Pauline clasped her hands, and turning from one member of her family to another, said, ‘I’ve thought of something! Now listen all of you. I’m going to be perfectly frank and impersonal about this. I know I’m the child’s mother, but that needn’t prevent me. Panty!’
‘What about Panty, Mother?’ asked Paul nervously.
‘Your grandfather adores the child. Now, suppose Panty were just to drop a childish hint.’
‘If you suggest,’ said Cedric, ‘that Panty should wind her little arms round his neck and whisper: “Grandpapa, when will the howwid lady wun away?” I can only say I don’t think she’d get into the skin of the part.’
‘He adores her,’ Pauline repeated angrily. ‘He’s like a great big boy with her. It brings the tears into my eyes to see them together. You can’t deny it, Millamant.’
‘I dare say it does, Pauline.’
‘Well, but Mother, Panty plays up to Grandpapa,’ said Paul bluntly.
‘And in any case,’ Cedric pointed out, ‘isn’t Panty as thick as thieves with Sonia?’

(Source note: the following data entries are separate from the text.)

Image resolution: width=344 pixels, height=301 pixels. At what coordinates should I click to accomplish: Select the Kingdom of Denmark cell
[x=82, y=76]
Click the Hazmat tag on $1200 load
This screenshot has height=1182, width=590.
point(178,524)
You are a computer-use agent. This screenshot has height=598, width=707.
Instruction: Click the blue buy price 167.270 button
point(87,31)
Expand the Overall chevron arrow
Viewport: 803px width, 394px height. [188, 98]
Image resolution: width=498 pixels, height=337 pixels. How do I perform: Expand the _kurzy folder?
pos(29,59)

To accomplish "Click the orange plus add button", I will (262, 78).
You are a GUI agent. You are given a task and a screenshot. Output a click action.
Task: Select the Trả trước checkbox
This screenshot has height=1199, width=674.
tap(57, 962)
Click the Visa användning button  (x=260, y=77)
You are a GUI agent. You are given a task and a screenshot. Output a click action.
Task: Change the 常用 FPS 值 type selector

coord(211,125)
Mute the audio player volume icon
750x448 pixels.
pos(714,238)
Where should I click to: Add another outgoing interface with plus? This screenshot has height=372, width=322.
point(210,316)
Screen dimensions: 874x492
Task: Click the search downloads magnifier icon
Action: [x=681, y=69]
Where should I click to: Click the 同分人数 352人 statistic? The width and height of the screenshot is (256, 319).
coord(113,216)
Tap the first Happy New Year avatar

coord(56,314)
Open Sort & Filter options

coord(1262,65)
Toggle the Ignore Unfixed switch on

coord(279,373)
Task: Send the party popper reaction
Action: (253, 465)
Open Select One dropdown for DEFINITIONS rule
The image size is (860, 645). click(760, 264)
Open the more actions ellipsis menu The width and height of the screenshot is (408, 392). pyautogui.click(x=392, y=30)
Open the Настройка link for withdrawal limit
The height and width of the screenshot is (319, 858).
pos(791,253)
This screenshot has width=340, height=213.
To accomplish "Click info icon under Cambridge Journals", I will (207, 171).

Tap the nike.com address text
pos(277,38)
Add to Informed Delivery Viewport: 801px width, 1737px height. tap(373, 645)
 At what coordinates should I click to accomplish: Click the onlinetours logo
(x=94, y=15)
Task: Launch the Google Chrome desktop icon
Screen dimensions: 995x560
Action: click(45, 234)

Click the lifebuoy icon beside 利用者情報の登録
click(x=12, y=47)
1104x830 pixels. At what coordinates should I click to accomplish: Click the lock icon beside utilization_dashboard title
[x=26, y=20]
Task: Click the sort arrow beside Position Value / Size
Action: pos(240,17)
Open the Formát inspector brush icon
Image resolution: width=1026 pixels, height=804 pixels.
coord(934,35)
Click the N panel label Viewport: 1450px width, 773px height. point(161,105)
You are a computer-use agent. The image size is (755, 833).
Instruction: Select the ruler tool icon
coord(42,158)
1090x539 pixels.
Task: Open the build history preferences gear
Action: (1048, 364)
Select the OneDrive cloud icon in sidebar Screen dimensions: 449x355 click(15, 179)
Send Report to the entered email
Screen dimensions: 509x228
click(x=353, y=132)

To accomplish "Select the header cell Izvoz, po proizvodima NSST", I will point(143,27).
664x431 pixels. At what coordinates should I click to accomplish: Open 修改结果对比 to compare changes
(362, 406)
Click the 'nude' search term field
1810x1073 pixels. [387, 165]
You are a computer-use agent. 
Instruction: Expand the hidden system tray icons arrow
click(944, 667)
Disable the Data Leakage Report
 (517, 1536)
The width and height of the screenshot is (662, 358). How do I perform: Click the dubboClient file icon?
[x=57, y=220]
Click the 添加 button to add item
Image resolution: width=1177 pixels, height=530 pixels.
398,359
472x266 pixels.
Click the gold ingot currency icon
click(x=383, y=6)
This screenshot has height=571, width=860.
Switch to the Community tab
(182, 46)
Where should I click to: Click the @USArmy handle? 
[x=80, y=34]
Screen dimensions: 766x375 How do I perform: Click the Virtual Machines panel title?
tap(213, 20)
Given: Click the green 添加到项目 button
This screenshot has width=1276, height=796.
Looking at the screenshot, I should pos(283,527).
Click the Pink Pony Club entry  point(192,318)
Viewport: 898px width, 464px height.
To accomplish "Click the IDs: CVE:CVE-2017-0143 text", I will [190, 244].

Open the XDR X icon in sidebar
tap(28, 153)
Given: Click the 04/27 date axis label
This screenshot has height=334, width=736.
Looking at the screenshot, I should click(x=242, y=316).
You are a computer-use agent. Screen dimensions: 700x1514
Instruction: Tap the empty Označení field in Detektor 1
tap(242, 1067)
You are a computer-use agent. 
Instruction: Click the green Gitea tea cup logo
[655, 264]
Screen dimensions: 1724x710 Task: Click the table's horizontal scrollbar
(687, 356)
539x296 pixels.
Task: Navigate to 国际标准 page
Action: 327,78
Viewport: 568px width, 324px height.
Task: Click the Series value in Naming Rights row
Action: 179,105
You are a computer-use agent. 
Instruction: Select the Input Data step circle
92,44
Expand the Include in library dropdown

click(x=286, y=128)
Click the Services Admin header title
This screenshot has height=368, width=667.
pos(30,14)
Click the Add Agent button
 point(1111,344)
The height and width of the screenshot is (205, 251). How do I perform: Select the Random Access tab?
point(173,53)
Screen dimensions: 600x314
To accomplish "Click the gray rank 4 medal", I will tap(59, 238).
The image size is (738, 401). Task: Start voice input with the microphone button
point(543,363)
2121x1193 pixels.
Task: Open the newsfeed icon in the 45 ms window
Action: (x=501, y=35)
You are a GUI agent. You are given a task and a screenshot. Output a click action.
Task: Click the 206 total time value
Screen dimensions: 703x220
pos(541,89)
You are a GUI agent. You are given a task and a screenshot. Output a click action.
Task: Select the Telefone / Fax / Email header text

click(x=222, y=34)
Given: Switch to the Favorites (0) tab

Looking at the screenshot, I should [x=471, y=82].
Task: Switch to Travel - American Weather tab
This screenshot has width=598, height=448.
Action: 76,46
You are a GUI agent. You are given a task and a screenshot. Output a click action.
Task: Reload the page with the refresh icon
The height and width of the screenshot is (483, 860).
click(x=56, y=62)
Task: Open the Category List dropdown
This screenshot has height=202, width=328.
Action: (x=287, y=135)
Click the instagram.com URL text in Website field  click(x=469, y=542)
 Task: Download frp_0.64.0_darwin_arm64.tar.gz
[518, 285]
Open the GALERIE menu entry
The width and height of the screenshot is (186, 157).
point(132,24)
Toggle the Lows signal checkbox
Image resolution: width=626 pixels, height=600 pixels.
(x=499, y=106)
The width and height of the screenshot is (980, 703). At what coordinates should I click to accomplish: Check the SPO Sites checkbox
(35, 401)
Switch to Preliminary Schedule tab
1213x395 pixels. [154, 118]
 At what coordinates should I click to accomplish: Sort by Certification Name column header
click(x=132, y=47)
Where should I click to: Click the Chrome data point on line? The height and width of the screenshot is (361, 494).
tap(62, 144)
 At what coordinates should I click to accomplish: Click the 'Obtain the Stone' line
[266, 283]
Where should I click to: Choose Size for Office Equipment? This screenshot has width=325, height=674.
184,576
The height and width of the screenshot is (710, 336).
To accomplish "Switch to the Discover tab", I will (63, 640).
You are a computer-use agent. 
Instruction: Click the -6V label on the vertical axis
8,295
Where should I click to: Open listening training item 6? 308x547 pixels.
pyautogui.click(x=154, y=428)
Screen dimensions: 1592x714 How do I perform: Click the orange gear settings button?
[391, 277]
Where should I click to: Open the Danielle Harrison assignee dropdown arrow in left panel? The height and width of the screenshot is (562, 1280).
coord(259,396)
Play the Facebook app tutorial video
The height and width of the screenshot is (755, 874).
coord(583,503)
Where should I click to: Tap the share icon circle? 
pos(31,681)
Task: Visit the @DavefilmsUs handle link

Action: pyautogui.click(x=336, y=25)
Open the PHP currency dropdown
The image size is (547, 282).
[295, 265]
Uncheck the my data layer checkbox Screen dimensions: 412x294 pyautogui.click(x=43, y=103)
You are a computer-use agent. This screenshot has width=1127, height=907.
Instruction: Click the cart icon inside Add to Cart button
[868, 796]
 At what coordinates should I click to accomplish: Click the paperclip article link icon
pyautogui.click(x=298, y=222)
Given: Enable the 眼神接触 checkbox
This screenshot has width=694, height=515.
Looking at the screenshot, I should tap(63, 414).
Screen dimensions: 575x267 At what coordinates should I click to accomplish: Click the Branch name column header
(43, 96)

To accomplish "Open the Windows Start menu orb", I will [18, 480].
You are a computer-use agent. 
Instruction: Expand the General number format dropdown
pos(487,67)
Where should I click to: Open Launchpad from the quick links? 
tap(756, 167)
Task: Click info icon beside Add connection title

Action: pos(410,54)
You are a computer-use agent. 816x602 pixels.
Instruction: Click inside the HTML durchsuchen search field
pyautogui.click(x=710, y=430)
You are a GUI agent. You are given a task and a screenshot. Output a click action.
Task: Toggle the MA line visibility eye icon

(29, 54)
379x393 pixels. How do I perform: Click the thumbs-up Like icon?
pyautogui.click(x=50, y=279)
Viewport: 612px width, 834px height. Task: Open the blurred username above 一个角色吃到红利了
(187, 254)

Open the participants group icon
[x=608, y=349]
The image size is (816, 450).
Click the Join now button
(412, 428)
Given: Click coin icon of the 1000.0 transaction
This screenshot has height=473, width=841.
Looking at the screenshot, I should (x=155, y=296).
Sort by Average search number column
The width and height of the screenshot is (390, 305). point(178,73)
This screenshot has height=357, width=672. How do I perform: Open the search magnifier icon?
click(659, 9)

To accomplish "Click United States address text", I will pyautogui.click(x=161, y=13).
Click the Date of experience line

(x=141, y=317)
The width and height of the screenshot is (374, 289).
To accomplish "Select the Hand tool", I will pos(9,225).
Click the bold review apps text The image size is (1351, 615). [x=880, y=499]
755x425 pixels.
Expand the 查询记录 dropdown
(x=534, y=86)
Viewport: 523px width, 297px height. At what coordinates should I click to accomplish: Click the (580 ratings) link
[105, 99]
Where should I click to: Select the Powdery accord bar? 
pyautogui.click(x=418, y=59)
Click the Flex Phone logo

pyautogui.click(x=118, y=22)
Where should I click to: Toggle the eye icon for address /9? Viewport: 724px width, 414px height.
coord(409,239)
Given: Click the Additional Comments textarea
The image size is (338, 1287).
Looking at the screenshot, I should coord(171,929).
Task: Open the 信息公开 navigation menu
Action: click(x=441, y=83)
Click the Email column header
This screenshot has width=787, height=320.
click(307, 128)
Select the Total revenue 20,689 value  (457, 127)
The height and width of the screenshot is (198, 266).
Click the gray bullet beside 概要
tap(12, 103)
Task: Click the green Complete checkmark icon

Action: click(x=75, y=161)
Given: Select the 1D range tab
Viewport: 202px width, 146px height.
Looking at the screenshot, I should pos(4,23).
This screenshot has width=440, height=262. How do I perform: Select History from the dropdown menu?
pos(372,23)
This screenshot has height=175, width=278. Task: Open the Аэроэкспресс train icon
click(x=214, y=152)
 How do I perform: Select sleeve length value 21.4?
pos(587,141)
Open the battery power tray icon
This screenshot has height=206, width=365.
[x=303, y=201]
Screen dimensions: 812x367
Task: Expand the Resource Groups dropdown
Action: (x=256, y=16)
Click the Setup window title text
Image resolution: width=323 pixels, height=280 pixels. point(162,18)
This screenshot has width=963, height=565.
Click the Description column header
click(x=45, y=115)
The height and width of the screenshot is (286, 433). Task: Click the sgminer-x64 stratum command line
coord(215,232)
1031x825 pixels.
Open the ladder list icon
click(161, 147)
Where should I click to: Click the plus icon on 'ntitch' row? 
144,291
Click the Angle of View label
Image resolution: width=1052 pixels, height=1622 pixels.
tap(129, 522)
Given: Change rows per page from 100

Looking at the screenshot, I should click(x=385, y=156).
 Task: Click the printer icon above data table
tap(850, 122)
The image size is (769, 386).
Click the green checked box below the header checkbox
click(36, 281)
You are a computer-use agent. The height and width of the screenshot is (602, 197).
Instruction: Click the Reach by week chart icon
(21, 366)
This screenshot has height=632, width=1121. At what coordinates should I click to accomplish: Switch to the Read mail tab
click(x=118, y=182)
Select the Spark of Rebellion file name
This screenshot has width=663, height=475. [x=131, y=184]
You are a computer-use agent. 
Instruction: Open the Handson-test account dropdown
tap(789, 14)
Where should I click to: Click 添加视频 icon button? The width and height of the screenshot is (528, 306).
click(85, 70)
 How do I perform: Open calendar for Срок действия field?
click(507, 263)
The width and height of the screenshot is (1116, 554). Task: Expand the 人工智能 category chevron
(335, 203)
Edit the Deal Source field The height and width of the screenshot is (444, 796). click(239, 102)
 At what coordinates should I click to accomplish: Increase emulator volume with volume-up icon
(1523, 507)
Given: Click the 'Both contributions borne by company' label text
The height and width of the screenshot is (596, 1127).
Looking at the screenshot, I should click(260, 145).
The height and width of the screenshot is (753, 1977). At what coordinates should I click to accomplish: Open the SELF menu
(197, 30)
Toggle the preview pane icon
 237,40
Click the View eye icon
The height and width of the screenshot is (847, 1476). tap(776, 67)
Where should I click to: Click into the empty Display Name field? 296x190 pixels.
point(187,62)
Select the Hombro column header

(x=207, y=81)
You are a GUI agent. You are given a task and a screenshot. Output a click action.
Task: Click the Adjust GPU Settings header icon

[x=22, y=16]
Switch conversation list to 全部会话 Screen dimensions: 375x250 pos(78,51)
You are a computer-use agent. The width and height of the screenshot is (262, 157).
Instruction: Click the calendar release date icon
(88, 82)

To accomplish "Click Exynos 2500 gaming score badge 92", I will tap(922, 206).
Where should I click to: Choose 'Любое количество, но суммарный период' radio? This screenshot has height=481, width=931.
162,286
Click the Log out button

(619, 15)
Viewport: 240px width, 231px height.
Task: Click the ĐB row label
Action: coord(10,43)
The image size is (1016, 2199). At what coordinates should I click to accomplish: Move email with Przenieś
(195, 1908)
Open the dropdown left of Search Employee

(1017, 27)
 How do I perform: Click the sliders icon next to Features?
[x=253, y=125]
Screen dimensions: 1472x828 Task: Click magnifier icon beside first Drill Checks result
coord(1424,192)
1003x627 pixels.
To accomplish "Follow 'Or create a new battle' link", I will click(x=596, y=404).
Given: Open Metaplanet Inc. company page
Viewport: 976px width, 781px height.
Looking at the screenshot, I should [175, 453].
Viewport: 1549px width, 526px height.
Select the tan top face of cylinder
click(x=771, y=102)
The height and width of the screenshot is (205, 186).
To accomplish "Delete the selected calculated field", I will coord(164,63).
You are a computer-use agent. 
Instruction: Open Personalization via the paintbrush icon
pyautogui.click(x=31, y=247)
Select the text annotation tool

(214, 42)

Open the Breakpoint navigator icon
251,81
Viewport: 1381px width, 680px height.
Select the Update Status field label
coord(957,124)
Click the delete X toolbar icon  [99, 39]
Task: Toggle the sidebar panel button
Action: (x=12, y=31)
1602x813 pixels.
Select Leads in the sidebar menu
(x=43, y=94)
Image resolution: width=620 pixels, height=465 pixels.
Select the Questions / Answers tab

‘I happen to know,’ said Millamant, ‘that Miss Orrincourt encouraged Panty to play a very silly trick on me last Sunday.’
‘What did she do?’ asked Cedric.
Fenella giggled.
‘She pinned a very silly notice on the back of my coat when I was going to church,’ said Millamant stuffily.
‘What did it say, Milly, darling?’ Cedric asked greedily.
‘Roll out the Barrel,’ said Fenella.
‘This is getting us nowhere,’ said Millamant.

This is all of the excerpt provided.